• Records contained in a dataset
....
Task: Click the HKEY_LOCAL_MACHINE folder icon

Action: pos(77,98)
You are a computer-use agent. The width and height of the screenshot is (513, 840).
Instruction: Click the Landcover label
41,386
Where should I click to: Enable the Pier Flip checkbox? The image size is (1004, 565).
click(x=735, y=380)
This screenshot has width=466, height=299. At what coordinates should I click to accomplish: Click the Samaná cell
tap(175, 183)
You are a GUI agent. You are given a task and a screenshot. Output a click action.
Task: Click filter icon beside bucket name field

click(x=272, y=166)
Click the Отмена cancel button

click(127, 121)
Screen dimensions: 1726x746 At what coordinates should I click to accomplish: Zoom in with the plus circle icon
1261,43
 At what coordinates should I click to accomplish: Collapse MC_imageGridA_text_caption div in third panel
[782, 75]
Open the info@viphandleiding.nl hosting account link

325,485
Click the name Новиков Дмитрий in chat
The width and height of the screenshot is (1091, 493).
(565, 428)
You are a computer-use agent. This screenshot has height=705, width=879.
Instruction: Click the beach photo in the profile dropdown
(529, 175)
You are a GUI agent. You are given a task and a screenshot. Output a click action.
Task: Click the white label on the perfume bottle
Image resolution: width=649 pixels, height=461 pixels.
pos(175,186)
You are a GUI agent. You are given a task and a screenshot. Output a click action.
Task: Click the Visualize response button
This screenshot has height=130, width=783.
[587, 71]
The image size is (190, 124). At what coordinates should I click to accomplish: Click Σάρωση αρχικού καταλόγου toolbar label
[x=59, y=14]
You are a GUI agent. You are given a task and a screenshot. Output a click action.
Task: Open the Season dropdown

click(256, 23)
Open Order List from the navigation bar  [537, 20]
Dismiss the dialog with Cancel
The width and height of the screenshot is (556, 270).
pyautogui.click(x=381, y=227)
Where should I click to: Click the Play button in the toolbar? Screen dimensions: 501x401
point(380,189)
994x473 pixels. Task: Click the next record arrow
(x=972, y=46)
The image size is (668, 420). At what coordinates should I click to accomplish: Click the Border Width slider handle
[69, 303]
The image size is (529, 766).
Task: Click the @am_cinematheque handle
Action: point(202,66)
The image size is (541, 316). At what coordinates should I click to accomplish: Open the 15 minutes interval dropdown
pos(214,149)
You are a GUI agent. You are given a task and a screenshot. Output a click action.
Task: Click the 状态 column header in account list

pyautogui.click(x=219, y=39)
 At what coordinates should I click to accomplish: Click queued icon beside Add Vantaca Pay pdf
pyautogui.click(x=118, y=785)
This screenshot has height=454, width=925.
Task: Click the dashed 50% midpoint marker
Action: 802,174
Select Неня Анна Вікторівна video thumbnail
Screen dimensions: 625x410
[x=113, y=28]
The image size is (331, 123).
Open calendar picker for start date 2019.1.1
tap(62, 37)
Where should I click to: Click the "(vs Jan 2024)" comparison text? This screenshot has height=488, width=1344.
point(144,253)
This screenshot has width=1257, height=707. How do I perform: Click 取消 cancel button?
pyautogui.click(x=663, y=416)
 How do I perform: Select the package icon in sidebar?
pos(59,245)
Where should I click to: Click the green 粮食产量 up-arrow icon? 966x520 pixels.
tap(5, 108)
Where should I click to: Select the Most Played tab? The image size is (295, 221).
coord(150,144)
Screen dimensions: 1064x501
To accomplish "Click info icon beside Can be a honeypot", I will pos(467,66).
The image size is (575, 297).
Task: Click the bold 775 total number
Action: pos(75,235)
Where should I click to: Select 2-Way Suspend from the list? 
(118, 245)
....
• EXERCISE AIM
Give back, exactly and with nothing added, the lines from the line containing "Where should I click to: Select the" through the final line of the records above, both of them included.

• SOLUTION FOR THIS PROBLEM
Where should I click to: Select the Most Played tab? The image size is (295, 221).
coord(150,144)
Screen dimensions: 1064x501
To accomplish "Click info icon beside Can be a honeypot", I will pos(467,66).
The image size is (575, 297).
Task: Click the bold 775 total number
Action: pos(75,235)
Where should I click to: Select 2-Way Suspend from the list? 
(118, 245)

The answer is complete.